▶ _Aim_
Which lines in the material below contain the string "label"? Copy out each one.

▶ _Records shown_
::::::::::
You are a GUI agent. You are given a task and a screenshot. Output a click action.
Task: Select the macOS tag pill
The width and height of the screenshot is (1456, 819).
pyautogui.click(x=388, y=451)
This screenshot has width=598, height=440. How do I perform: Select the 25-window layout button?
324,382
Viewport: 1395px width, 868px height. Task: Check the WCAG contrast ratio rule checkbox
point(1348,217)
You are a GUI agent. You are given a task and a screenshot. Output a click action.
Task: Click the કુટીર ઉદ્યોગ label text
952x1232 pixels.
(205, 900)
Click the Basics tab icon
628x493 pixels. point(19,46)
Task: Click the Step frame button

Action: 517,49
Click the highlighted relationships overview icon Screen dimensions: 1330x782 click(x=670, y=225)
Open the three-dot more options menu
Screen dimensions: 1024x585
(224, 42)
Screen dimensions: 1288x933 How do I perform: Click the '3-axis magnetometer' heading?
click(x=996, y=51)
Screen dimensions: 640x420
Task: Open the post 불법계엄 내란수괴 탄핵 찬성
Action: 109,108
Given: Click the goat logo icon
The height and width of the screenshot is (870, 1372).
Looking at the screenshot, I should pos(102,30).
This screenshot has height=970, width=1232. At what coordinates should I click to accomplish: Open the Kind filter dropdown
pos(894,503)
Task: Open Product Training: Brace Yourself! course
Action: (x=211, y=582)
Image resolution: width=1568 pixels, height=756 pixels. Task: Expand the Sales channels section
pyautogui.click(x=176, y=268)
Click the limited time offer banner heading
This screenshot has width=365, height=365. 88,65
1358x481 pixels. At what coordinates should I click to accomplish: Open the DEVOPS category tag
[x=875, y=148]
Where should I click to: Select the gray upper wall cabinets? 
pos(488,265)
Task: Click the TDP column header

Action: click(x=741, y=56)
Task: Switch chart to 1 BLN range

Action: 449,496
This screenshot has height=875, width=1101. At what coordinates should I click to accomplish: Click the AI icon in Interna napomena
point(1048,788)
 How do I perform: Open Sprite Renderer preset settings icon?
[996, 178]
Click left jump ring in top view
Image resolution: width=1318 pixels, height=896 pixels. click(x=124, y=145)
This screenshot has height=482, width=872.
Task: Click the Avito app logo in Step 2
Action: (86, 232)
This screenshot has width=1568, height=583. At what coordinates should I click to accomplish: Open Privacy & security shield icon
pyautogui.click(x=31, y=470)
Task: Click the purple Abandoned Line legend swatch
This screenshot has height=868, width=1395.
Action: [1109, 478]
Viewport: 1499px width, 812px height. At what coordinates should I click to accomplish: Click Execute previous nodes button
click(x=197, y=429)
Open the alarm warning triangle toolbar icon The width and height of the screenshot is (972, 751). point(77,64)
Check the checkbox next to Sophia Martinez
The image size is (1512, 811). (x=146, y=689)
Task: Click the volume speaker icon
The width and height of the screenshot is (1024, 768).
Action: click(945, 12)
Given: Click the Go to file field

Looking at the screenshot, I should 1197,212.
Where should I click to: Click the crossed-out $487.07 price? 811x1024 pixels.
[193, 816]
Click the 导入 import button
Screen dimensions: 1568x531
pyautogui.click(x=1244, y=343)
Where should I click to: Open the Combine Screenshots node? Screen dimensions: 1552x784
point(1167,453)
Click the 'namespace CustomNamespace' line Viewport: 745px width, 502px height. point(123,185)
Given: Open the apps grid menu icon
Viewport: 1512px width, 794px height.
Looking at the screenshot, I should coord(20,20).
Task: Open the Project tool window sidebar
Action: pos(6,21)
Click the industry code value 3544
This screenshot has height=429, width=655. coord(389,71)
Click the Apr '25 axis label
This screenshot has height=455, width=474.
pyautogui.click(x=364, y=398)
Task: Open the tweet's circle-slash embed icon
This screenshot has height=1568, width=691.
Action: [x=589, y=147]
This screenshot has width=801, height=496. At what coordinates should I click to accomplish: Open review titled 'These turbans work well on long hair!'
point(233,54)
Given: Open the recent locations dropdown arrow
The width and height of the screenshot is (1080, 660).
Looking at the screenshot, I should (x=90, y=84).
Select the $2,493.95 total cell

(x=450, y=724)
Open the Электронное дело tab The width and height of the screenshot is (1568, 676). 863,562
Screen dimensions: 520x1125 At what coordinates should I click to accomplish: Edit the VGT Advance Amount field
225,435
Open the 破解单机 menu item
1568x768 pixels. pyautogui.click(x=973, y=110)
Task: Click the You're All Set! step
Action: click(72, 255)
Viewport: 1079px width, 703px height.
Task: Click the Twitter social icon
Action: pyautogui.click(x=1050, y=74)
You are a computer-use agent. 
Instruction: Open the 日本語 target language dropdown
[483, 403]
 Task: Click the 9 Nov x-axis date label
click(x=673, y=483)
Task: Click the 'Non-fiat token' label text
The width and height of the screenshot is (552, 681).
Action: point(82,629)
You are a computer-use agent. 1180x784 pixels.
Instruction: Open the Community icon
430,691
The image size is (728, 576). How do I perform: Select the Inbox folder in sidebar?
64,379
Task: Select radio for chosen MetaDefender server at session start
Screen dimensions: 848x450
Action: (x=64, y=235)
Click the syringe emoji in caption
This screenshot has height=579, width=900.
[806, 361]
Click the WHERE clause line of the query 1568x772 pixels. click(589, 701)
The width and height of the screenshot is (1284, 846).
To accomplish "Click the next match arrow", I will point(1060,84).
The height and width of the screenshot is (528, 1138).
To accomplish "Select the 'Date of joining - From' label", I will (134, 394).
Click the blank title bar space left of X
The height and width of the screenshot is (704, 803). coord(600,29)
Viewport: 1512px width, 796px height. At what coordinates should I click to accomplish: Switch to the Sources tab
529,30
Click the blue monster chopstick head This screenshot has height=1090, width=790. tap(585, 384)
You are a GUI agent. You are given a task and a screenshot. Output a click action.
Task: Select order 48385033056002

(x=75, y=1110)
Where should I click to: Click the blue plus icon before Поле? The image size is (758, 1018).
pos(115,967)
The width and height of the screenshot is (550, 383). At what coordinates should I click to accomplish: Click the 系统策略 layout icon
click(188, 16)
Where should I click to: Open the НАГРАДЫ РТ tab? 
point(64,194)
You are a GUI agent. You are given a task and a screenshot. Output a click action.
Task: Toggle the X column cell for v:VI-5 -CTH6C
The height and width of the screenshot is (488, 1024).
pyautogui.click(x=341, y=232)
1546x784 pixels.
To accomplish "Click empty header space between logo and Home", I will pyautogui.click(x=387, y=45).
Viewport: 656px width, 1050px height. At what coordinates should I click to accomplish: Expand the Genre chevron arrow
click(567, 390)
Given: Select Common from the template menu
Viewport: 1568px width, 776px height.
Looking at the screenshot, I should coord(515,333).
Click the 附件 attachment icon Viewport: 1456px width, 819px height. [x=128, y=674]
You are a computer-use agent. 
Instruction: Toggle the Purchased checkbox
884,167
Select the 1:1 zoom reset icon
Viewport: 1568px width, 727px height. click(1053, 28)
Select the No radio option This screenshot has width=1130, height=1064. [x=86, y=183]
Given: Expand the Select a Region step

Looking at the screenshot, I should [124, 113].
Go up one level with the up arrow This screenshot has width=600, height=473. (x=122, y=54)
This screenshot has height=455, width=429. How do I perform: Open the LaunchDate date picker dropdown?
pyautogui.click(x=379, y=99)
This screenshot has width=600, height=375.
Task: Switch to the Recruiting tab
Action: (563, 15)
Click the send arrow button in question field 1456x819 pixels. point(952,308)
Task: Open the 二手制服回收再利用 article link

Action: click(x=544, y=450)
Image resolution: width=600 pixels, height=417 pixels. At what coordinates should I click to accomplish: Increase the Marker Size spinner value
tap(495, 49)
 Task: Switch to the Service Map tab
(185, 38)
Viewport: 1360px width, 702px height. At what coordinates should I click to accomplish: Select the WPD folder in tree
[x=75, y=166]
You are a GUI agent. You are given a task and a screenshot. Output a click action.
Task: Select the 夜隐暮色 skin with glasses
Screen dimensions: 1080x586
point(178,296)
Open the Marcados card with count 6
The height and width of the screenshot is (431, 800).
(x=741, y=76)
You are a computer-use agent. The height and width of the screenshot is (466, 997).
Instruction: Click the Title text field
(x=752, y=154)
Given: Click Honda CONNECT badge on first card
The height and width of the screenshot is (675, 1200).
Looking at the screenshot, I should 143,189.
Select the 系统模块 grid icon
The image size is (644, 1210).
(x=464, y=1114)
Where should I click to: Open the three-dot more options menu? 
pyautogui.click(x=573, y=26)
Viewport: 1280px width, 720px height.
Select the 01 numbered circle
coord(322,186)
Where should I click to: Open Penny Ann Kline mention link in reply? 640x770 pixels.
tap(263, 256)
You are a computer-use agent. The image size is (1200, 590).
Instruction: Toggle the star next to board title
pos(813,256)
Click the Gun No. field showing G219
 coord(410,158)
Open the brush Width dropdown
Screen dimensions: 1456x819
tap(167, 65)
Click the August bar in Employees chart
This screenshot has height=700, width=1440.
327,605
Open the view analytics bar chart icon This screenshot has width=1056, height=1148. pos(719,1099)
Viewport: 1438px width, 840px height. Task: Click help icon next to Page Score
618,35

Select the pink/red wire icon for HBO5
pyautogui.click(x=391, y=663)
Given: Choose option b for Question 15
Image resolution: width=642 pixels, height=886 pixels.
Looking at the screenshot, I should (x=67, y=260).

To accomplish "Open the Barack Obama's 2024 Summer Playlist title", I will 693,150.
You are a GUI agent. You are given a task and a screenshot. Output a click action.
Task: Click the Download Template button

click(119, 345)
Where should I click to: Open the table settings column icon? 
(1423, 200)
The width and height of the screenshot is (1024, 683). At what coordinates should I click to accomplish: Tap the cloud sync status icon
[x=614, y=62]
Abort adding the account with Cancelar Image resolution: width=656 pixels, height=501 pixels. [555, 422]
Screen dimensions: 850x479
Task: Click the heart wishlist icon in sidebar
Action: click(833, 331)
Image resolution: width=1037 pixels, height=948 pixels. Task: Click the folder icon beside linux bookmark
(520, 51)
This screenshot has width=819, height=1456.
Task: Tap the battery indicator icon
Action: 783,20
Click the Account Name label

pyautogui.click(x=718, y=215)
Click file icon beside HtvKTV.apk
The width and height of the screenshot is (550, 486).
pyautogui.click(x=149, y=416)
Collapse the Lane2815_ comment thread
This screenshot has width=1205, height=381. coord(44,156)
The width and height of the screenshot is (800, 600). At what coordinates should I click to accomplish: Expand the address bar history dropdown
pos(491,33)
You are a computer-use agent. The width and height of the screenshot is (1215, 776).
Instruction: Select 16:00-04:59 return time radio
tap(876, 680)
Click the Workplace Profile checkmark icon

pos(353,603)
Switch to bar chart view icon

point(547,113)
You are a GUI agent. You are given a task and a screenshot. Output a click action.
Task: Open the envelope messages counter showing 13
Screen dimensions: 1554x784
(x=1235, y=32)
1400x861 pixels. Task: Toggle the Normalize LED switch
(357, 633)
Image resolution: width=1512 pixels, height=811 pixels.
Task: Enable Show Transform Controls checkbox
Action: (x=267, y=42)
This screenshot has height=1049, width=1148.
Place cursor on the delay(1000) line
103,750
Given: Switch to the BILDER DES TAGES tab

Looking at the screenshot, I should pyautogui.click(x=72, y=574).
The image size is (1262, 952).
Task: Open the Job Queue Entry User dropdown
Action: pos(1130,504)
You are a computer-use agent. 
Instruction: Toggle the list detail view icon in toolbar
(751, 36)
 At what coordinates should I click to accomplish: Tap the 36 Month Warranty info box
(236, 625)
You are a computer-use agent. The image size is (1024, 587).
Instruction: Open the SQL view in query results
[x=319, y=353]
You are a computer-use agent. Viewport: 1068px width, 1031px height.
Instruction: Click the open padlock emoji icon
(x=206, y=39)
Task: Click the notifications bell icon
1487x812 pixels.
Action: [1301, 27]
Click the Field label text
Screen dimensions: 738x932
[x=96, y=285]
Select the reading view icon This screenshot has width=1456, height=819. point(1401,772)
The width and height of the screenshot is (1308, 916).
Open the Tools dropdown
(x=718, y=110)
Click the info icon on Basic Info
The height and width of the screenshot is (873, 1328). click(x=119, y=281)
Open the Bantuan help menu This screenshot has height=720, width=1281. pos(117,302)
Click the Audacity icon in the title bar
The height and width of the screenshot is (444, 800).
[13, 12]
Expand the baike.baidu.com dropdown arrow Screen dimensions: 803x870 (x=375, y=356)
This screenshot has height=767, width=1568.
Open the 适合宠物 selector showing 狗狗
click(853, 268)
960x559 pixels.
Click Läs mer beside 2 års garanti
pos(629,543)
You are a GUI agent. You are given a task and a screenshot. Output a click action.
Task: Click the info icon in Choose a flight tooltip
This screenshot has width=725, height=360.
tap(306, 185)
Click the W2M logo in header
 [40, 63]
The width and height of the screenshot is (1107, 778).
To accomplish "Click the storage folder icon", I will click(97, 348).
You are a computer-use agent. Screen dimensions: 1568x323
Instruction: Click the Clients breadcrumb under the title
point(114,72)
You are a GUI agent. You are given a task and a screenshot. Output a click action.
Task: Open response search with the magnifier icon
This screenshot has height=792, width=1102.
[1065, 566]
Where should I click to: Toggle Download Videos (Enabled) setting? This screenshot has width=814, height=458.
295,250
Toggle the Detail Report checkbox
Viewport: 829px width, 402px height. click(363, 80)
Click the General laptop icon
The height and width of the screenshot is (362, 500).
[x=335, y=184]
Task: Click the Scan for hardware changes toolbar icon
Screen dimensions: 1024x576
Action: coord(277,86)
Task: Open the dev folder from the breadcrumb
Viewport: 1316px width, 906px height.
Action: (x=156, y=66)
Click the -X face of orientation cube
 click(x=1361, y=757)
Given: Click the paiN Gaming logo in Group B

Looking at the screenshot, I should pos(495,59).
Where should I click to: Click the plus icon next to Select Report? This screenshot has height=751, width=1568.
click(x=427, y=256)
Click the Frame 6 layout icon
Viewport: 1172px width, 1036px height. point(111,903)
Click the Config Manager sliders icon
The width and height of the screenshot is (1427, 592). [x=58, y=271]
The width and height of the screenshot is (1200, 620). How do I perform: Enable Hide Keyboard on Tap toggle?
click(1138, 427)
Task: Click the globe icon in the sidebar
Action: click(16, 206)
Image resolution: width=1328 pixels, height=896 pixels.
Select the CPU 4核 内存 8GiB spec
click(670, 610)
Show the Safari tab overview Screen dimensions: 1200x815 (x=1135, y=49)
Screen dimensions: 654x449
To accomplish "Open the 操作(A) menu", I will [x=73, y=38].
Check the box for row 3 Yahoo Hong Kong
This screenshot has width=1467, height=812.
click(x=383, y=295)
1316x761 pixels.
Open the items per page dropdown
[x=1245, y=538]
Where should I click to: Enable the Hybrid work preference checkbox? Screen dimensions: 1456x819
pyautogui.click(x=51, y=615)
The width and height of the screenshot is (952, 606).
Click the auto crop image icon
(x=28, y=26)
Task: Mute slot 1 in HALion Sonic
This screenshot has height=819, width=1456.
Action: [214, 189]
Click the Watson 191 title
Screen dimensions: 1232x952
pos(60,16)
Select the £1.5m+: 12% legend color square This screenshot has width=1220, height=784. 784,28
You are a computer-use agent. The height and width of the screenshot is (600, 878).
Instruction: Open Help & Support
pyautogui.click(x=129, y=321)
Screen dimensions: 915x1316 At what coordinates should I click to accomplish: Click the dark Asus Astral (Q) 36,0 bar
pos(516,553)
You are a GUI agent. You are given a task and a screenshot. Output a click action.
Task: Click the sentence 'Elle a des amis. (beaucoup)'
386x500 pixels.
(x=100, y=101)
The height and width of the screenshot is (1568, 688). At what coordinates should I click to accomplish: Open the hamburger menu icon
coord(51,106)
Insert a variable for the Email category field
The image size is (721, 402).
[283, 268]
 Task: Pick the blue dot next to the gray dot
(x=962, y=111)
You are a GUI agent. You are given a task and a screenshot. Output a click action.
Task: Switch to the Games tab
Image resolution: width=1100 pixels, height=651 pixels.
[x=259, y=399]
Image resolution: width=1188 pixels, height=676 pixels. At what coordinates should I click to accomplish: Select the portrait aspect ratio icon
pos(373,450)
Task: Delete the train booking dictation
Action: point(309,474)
::::::::::
▶ _Solution for this task_
Task: Click the કુટીર ઉદ્યોગ label text
Click the Apr '25 axis label
 Task: Click the 9 Nov x-axis date label
Task: Click the 'Non-fiat token' label text
To accomplish "Select the 'Date of joining - From' label", I will (134, 394).
Click the Account Name label
Click the Field label text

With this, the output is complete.